By Reginald Renagi
I invite the public to take time to read a series of interesting articles by a Port Moresby Street blogger, Martyn Narmorang in the popular Keith Jackson blog: PNG ATTITUDE.
Here Martyn is very perceptive and raises many real-life daily issues that confronts Papua New Guineans on the streets. I would like to just address a few aspects of what our young neotribalist talks about.
NO, NOT ALL Papua New Guineans use the ‘K’ word, but yes, you do hear such words every day on the street, at bus stops, and in markets, settlements and middle-class homes.
Many people do talk like that. As an expletive, the ‘K’ word is used by a person when they are trying to attract attention to someone or something. It may be evoked for mundane reasons or under extreme provocation or duress.
I enjoyed reading Martyn Namarong’s “Heart of the matter is in the mind of a man”, but it left me with a lot of mixed emotions that I have constantly faced for many years.
Martyn’s insights were a good catalyst for some meaningful discussion by PNG Attitude readers. CUMA’s Lydia Kailap summed up well:
Martyn has a greater understanding of life in PNG than any of the pampered big men who live in their insulated luxury. Honestly, the street boys of PNG have far more to offer than the Fat Cats. The most valuable natural resource that Papua New Guinea has is going to waste on the street; like Martyn. These people have nothing left but the human spirit to carry on and survive; to make something of themselves against the odds.
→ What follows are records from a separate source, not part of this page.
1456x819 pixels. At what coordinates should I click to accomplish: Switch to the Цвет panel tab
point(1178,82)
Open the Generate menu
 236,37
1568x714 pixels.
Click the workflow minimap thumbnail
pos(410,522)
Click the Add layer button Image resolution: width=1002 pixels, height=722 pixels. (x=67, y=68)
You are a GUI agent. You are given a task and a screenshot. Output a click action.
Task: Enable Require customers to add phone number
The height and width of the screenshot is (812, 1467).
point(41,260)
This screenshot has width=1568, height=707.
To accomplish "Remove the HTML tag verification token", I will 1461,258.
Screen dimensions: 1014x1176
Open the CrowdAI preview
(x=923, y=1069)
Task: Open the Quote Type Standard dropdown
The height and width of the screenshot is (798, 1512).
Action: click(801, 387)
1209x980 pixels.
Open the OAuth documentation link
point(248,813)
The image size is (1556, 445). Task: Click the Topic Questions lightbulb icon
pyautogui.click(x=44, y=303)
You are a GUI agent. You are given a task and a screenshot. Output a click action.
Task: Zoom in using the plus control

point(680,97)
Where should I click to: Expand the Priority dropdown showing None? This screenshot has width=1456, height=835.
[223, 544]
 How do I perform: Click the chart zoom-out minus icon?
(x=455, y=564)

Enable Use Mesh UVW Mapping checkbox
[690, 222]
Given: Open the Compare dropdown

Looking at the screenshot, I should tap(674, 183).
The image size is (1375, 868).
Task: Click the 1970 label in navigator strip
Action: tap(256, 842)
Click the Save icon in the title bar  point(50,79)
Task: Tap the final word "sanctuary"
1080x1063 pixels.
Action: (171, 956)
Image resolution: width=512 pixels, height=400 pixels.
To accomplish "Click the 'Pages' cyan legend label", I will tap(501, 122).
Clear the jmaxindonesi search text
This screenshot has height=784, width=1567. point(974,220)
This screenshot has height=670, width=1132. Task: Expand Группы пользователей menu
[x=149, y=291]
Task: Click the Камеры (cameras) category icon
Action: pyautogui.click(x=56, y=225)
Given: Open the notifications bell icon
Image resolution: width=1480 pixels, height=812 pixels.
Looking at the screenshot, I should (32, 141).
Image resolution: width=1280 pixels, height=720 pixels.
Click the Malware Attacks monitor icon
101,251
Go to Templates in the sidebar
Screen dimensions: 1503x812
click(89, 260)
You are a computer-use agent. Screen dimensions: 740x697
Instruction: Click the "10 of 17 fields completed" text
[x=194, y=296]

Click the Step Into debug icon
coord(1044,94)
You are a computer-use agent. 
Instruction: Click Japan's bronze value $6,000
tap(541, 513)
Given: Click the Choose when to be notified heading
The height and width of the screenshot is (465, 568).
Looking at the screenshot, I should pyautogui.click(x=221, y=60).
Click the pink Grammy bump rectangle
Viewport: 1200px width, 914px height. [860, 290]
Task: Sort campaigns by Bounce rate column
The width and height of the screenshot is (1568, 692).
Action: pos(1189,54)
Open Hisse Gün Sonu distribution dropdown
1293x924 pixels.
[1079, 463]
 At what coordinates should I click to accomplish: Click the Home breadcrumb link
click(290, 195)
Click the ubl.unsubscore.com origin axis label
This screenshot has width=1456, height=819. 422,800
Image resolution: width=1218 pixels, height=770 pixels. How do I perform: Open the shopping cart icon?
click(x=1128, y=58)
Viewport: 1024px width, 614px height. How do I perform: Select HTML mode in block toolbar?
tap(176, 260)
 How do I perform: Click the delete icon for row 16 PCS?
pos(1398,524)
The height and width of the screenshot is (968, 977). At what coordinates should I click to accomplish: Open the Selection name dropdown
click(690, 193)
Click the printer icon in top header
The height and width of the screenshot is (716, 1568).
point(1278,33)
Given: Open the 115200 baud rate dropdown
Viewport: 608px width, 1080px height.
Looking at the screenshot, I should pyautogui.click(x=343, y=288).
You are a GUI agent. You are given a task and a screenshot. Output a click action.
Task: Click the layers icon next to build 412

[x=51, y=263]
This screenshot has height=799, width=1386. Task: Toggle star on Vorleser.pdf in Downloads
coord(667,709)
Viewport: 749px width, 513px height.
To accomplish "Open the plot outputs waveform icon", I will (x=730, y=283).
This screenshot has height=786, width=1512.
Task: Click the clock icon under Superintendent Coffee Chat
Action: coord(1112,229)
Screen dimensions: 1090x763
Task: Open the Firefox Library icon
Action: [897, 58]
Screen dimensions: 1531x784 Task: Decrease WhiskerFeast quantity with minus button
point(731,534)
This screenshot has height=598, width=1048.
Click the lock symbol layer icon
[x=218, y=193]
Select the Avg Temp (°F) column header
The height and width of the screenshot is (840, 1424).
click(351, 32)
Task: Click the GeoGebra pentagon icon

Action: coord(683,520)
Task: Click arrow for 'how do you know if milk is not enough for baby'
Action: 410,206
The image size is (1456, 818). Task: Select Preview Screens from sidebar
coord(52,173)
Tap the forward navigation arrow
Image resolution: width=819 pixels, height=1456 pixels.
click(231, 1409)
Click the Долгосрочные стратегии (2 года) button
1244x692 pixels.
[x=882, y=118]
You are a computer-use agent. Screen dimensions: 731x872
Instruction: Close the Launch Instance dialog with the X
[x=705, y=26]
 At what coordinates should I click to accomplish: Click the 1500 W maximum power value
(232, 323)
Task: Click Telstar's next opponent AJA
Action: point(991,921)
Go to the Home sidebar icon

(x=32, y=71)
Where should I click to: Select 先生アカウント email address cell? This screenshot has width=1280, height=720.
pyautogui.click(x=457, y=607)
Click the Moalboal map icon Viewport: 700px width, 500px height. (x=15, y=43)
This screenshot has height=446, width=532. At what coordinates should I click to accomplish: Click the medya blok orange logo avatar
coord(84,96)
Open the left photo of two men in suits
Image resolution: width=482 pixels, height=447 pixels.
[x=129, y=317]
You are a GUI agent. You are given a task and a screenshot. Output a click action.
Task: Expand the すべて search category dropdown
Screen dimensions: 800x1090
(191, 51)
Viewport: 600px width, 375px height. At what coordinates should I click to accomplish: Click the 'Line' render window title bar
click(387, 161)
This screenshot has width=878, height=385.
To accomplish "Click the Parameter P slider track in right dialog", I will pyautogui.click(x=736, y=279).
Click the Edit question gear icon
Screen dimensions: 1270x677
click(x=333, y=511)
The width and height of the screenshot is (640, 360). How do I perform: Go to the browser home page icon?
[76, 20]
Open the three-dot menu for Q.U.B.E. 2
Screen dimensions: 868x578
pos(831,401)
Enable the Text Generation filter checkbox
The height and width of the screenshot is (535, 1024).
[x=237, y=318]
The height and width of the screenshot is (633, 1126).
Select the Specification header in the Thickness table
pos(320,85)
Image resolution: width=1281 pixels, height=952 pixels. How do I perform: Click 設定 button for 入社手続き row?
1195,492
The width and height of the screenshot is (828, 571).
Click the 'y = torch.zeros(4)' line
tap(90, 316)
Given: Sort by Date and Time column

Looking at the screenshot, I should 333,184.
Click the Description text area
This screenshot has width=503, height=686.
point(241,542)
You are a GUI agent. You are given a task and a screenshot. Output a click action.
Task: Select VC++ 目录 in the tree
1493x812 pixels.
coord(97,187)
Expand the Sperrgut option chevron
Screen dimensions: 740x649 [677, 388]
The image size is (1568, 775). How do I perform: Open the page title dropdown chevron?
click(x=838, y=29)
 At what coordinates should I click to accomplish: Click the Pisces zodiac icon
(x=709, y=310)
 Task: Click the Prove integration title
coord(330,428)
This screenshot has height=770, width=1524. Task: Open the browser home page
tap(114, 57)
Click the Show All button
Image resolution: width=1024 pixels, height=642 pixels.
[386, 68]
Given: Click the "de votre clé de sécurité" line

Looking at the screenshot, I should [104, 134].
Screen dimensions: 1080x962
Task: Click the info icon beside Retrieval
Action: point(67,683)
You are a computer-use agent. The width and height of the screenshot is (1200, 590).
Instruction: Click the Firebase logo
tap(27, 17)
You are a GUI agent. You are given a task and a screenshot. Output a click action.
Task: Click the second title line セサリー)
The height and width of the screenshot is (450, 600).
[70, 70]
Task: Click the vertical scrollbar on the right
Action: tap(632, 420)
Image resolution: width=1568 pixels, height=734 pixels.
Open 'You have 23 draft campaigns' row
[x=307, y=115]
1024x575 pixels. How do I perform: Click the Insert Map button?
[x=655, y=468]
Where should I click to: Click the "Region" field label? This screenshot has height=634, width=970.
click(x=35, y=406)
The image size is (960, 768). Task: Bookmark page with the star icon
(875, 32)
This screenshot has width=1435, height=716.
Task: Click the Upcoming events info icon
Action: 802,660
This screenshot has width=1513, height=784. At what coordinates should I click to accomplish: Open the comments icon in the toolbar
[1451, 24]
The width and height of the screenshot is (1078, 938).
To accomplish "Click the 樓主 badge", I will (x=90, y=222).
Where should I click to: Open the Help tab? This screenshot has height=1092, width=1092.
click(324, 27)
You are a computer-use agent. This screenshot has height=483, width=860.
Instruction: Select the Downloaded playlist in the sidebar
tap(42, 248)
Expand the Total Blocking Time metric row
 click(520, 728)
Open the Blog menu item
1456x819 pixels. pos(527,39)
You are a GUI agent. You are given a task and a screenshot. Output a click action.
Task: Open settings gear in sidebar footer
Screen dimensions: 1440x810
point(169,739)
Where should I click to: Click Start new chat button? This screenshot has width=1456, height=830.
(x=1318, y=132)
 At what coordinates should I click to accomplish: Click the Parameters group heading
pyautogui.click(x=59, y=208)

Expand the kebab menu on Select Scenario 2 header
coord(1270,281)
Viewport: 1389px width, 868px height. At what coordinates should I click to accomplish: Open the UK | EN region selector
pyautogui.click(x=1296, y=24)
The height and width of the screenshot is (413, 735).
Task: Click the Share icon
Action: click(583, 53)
Because of their suffering they have first-hand knowledge of what is going on in PNG and know what they need.
I agree with Lydia that our marginalised youth and young adults know more about what life is in PNG today than the Prime Minister, Cabinet and Opposition. The politicians and many community leaders are so caught up in their own world that they have allowed the system to badly fail Martyn and a growing number of young intelligent, displaced and marginalised neotribalists.
Every day I see and talk to young people like Martyn in my neighbourhood and on my daily walks on the streets of Mosbi. Some of my urban nephews and nieces are similarly caught out in this vicious trap. They say their family and village kinship links have grown weak and relations with the homefolks have eroded over the years their parents have lived in an urban area. They find comfort in a setting they are used to, and not the village.
It’s a real paradox in PNG. Resource rich but cash poor. Why should a country so blessed be saddled with a situation where it sends people to the streets to survive. They become the forgotten people. Many die still in their prime.
Martyn is one of a growing number of young intelligent people pushed out to the margins of mainstream PNG society. What’s the point of an expensive education to Grade 12 when the government cannot create jobs for the neotribalists hitting the streets in their thousands every year?
What a sad state of affairs we have and what a bleak future for young PNGeans when the politicians have no answers. So, in the final analysis, it’s not the government but the citizens who must organise themselves better from here on to change the country’s future.
The future now lies in the hands of its neotribalists whether working or still searching for that “something”. They all have an important part to play in what PNG will become in future. Yes, the heart of a nation lies in the hands of its people!